## Your assignment
Whenever a line in the data holds the string "table", pull that line out.

*** Available records

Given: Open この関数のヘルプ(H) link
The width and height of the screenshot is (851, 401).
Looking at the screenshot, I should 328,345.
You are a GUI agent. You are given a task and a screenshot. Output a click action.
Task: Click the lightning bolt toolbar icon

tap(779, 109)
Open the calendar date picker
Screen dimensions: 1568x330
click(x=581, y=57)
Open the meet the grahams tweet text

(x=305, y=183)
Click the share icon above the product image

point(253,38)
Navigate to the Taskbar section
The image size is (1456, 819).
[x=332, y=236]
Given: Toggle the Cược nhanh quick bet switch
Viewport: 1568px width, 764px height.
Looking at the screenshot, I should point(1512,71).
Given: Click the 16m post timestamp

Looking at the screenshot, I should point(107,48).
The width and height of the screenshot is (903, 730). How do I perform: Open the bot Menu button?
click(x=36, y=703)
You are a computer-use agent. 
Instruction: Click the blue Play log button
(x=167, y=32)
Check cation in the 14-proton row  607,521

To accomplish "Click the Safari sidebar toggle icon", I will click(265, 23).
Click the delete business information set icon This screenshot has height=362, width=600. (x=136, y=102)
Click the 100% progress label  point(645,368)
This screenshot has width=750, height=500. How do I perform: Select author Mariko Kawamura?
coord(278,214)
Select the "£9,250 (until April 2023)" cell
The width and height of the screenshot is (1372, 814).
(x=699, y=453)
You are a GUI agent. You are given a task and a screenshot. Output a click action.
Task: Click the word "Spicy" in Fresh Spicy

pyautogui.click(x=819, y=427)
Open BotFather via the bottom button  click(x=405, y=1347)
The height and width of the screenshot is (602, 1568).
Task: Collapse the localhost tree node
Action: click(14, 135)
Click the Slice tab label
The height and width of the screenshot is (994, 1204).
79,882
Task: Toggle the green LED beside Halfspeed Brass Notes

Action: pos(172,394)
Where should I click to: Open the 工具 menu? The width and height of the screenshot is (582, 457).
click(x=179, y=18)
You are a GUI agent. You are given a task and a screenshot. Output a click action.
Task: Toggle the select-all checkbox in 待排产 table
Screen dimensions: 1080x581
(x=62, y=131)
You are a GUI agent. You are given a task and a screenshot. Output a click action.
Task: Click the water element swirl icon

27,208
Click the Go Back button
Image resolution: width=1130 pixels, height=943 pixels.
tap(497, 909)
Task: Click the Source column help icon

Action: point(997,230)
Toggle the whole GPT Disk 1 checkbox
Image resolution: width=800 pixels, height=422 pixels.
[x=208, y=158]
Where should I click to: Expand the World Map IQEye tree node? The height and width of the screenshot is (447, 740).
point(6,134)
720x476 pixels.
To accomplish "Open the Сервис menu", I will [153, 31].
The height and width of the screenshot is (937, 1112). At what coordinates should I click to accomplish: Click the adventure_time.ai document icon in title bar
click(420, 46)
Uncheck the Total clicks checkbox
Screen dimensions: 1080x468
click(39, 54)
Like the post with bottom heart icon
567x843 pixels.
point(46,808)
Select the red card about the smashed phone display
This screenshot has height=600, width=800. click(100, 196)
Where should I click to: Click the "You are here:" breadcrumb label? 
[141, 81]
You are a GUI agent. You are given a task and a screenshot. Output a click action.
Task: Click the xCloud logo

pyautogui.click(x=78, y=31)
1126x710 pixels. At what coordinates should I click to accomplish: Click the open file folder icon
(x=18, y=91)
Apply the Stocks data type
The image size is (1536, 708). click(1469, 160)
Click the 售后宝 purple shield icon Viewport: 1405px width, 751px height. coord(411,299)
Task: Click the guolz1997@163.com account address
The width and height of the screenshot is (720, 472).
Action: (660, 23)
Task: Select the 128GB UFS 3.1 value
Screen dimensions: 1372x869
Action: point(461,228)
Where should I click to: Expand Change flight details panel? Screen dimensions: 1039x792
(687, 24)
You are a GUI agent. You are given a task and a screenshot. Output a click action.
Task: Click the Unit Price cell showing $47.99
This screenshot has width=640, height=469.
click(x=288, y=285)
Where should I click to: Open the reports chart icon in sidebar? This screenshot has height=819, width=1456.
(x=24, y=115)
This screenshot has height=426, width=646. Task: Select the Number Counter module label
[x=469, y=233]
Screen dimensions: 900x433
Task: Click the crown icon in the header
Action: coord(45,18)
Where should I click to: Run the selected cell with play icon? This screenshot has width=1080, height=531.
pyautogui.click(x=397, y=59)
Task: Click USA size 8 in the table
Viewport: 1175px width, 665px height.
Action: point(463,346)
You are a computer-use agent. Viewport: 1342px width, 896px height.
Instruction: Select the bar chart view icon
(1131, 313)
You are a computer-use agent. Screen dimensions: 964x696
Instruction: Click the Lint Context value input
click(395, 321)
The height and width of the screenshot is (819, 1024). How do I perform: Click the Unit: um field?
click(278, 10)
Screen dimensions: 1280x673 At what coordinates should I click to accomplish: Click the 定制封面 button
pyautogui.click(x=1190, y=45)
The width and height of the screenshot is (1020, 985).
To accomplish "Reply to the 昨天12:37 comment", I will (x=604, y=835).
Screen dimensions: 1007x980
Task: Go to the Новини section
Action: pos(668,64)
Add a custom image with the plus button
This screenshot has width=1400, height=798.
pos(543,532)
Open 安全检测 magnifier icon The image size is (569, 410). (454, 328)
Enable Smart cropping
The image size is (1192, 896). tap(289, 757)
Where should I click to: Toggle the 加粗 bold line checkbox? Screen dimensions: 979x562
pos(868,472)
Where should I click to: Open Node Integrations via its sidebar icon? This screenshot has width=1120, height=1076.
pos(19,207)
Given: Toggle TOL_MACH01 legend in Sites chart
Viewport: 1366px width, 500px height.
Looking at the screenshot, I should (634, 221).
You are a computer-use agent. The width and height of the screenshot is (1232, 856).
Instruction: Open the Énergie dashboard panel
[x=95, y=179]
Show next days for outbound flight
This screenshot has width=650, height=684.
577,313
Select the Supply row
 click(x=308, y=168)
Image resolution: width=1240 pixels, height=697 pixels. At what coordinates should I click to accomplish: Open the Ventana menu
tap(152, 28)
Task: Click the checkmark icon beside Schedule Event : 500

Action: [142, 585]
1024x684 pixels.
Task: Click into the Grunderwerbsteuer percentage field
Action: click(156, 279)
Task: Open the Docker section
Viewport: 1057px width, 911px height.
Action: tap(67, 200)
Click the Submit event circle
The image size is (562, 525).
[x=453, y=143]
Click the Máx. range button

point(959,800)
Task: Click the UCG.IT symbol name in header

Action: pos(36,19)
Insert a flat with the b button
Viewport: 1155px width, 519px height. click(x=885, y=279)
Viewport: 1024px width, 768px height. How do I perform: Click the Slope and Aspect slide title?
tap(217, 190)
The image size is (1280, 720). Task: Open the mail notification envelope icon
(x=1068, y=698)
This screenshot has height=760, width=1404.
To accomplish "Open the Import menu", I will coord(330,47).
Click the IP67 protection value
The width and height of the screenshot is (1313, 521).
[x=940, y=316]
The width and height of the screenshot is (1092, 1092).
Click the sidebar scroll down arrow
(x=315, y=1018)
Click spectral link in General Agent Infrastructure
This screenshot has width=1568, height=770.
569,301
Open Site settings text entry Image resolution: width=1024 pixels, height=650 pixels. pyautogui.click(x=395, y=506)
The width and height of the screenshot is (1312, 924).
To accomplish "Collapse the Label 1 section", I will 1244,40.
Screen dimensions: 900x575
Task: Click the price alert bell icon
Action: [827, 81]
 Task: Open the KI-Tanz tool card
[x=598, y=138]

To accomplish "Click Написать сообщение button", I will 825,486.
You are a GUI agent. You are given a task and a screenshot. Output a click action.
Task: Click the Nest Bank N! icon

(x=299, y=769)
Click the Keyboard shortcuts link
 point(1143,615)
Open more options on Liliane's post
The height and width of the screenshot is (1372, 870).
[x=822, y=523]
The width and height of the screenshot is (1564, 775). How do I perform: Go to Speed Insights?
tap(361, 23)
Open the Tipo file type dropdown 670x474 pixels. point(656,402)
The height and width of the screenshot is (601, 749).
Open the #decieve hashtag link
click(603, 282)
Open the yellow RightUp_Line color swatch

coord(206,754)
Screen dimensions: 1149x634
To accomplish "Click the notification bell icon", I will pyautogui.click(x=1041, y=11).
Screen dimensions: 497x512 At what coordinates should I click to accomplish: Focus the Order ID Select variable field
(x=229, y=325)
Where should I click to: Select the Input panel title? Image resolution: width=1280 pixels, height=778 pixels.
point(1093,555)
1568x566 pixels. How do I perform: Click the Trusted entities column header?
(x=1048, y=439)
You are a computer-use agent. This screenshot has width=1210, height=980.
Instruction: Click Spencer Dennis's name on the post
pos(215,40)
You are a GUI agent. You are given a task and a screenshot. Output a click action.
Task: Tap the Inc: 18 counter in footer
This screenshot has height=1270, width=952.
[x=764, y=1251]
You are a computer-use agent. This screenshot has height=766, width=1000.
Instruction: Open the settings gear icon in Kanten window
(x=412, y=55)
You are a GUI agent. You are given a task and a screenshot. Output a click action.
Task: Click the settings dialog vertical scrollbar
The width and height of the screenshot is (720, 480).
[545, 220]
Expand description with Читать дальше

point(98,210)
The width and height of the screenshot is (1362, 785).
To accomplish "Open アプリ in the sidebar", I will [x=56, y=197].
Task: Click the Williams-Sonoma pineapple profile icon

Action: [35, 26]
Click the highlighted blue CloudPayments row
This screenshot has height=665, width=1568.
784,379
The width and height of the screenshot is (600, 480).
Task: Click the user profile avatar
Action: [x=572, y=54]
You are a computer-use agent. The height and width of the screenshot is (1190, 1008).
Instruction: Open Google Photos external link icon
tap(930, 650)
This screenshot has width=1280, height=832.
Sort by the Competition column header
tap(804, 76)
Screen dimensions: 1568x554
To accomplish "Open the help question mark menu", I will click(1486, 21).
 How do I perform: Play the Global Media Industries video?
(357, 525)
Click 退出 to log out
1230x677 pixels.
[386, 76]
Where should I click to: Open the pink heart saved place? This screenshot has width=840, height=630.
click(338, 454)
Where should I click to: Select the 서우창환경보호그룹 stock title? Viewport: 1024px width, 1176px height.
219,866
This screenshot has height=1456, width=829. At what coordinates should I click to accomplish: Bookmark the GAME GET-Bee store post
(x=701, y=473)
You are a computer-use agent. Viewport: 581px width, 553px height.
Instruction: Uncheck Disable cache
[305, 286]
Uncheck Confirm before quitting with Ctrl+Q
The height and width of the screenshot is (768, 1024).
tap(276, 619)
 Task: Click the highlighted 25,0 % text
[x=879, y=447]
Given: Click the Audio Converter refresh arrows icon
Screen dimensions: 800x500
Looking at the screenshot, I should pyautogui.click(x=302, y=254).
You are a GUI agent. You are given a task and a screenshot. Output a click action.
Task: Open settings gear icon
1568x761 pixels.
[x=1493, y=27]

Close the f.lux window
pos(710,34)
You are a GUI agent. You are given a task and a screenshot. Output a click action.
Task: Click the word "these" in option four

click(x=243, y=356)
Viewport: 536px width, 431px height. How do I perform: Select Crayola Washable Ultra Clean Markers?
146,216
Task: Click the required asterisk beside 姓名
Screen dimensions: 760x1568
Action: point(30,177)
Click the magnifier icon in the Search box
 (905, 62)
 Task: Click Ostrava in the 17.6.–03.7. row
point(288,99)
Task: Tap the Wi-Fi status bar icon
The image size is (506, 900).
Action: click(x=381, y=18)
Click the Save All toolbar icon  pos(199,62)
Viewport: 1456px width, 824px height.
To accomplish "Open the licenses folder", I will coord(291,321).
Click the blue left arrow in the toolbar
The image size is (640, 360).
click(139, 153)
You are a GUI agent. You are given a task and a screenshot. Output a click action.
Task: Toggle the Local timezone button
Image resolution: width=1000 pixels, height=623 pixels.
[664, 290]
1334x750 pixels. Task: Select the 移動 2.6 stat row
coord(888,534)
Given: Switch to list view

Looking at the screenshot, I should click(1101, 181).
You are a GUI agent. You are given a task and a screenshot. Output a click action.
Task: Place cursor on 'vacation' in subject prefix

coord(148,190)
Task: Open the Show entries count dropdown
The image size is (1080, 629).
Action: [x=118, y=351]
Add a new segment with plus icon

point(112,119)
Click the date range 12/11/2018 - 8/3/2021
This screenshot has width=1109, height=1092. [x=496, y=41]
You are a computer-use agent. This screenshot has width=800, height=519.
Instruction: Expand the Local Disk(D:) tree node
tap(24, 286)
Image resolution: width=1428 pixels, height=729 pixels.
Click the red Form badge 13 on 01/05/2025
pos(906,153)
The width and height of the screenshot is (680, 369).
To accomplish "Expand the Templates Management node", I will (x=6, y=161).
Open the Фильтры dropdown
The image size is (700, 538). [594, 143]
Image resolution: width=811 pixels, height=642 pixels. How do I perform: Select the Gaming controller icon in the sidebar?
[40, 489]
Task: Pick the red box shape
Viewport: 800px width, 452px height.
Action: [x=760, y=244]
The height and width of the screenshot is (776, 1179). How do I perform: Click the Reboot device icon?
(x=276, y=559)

******

## Task response
Task: Toggle the select-all checkbox in 待排产 table
Task: Click USA size 8 in the table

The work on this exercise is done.